この一年が、みなさまにとって善きことの多い年となりますように。今年もよろしくお願いいたします。
年末年始は夫の実家がある福岡へ、久々に家族とゆっくりした時間を過ごすことが出来ました。「子どもの小さいうちは大変だからね、こんな時くらいゆっくりして」という義母の言葉に甘え、人見知りが始まった下の子(10カ月)をだっこしたりおんぶしながらの家事・育児、そんな日常から少し解放されました。
◆元旦の一日「長崎原爆資料館」で思うこと
福岡滞在中に長崎原爆資料館と、大刀洗平和記念館を訪ねました。長崎原爆資料館へは元旦に行ったのですが、多くの方が見学に来ていました。海外の方も多く、「核兵器のない世界を目指して」というブースでは海外の方がじっと展示ビデオに見入っていたことが印象的でした。ここには、一昨年の夏以来二度目の来訪ですが、その時よりも思考も感情も成長した上の子(小1)は、「熱線による被害」が展示されているブースで「怖い…。本当にあったことなんだよね? あの黒焦げなのが人間なんだよね…」。熱線により溶けたガラス瓶に触れることが出来るのですが、瞬時に溶けて固まった瓶に触れ「こんなになる位って、どの位熱かったんだろう」と言葉を詰まらせていました。
――戦争も核兵器も許してはならない。命あるすべてのものが生きる、この緑の大地を、地球を守ろう。
それぞれの「あの日」を生きつづける女たちの、たぎる思いをひとつにあわせ、再び、あの惨禍をくり返さぬ誓いをこめて、ここに像を建てる――
1987年に建立された「平和の母子像」に記された言葉です。敗戦後70年、日本が先の戦争への加害責任に、オキナワ・ヒロシマ・ナガサキの筆舌に尽くしがたい惨禍に、深く思いをいたし、曲がりなりにも守り続けてきた「平和」が、いま、現政権によって壊されようとしています。決して繰り返してはならない歴史に向わないためにも、「女たちよ!声を上げ続けよう」と、強くおもいました。
◆零式艦上戦闘機が目に飛びび込んでくる「大刀洗平和記念館」へ
夫の両親が教えてくれた大刀洗平和記念館へは、夫と、下の子(10カ月)を連れて東京へ帰る前日に。本物の零式艦上戦闘機32型を始め、当時の様子が伺える展示の数々に胸が詰まる思い…。ここは1916年に陸軍が計画し、1919年10月に完成した飛行場。東京-大阪-大刀洗-釜山-京城-大連区間の郵便・荷物・旅客の取り扱いも行うなど、当初は大刀洗飛行場があることで商店街なども活気に満ちいたそう…。その明るい街、一見平穏な街が、軍事基地であるがゆえに一変してしまう米軍による大空襲の様子や、特攻へ向かう、死を覚悟した若き兵士が大切な人へ残した手紙の数々にふれ、深い悲しみと大きな怒りがこみ上げてきました。

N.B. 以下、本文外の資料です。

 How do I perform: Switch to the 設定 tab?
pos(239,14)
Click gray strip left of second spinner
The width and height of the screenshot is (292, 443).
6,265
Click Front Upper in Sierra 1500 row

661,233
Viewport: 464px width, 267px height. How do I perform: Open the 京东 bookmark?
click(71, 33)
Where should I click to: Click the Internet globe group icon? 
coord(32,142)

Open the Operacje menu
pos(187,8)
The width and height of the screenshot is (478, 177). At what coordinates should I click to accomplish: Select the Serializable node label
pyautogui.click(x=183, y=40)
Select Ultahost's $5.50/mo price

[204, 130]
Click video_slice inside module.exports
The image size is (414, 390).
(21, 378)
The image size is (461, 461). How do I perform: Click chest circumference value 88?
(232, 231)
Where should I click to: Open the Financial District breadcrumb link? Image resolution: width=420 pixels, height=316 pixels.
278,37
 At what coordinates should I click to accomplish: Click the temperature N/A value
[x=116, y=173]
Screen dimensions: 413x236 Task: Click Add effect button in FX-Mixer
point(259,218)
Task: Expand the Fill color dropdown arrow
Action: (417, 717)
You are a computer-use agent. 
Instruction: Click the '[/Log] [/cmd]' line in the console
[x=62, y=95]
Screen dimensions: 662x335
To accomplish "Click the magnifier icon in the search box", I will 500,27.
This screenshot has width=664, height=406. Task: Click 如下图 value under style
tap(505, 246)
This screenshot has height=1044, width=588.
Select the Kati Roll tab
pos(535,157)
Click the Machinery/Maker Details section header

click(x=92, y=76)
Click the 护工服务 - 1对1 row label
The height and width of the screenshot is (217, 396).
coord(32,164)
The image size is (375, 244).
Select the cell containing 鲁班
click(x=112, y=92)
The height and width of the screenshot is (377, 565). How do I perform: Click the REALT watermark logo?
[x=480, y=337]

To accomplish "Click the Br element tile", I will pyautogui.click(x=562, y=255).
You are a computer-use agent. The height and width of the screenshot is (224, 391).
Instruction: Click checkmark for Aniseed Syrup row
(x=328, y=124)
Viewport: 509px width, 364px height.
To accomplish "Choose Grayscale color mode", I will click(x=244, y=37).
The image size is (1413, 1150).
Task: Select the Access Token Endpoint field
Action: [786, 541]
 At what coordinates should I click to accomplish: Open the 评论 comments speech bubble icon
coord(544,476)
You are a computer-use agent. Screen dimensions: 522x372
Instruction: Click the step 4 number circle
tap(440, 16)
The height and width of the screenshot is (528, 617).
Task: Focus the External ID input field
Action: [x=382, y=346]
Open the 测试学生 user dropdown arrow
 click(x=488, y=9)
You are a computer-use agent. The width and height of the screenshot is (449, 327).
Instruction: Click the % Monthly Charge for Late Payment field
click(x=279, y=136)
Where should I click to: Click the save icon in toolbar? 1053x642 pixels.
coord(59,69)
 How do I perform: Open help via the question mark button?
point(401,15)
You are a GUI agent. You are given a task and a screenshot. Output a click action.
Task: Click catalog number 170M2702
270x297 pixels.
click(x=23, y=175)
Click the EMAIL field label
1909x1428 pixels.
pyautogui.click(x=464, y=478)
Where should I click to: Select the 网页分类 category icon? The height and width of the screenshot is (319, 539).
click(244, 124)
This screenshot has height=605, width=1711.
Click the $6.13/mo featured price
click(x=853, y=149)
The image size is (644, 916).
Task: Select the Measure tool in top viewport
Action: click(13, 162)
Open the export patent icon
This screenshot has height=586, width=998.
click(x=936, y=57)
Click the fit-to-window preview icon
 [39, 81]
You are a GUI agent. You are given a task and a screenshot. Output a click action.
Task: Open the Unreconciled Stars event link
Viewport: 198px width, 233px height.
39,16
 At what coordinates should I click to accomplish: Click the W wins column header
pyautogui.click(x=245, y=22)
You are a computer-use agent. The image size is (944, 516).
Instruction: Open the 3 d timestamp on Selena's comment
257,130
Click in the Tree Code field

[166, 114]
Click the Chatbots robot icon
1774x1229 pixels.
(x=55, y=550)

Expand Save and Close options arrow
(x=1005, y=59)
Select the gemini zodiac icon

これからだという若い青年たちが次の日には命が散ることが決まってしまう。その時に命を授けてくれた親や、大切な人に残した手紙。死を覚悟し、大切な人を思う言葉の連なり…。ある青年は自分の髪の毛と爪を添えた。そうして敵船へ体当たりし、火花を散らしながら空へ散る。海へポタポタと沈んでいく戦闘機。その様子を定期的に上映されている映画で観たときに、命が消えていく場面だというのにあまりにも無機質で、つくりもので、ただ呆然と眺めていた私…。敗戦の色濃い当時、いつの間にか、空飛ぶ武器に人間が搭乗することが普通になっていったのだそうです。そこには命の重さを考えられなくなっていくことへの戦慄はない、恐怖も怒りも不条理も封じ込めてしまうおかしな状況…ひょっとして今の日本の状況と似通ってはいないだろうか、そんな気がして少し怖くなります。特攻・靖国・日の丸・日本・・・生々しい展示物の数々、亡くなった犠牲者や兵士たちの様子に、近代史・昭和史に少しく興味を持つ夫も言葉を無くしていました。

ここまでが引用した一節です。